The problem - Using the data below, work out how many of its lines contain "will", and give that number with nothing added.

::: Input data :::

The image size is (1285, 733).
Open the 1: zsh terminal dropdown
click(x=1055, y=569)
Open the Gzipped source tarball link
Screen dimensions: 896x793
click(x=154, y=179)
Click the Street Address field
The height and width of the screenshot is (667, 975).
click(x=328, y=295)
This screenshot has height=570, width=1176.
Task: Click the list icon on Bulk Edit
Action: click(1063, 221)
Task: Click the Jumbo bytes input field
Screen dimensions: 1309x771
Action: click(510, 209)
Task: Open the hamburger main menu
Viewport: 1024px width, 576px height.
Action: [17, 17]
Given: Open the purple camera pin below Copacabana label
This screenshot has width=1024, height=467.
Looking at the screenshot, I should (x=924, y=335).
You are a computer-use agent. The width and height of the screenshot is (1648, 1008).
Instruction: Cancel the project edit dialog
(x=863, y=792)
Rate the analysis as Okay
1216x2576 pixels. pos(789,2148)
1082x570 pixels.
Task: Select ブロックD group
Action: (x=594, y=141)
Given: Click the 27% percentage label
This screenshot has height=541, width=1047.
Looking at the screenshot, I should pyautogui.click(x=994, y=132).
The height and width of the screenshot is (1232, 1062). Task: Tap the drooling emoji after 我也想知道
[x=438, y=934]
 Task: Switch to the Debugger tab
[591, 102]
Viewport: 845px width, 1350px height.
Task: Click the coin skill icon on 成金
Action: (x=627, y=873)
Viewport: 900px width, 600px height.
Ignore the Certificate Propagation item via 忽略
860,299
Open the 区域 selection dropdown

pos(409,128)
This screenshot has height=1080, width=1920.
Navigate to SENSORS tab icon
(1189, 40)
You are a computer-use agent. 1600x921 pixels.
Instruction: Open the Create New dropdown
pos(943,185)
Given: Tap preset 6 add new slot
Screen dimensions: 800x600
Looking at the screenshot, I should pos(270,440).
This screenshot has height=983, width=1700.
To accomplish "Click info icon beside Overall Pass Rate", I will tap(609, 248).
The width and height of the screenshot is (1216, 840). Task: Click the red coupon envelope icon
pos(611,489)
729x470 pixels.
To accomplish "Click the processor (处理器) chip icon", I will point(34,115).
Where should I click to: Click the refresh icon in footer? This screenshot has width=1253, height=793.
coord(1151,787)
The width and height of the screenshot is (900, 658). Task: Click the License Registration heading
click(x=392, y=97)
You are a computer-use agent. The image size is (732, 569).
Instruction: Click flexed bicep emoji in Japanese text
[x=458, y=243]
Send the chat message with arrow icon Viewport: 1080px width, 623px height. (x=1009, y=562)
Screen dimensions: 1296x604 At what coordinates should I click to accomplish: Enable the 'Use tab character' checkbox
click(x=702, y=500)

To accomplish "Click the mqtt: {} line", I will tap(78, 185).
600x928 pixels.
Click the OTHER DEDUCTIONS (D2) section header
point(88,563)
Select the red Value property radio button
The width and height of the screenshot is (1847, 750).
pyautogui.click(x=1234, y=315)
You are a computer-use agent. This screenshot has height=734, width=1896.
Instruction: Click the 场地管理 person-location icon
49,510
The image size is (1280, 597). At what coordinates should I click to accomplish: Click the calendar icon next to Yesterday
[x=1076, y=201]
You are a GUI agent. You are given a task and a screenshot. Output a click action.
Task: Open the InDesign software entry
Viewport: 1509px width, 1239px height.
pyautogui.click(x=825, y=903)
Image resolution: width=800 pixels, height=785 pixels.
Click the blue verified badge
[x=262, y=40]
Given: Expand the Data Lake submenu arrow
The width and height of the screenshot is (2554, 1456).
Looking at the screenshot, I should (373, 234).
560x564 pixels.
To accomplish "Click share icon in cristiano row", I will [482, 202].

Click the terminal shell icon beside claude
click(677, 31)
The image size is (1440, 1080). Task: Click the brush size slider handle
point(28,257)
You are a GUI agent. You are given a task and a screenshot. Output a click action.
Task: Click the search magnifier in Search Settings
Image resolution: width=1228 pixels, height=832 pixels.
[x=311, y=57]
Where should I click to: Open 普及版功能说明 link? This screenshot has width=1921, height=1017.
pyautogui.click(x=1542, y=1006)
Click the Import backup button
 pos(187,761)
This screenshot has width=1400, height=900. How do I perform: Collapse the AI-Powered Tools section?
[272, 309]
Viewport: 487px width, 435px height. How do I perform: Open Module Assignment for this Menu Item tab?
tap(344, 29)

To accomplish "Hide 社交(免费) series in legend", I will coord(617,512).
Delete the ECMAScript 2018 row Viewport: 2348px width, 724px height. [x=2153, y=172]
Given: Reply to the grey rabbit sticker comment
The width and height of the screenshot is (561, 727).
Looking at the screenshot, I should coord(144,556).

:::

Answer space - 5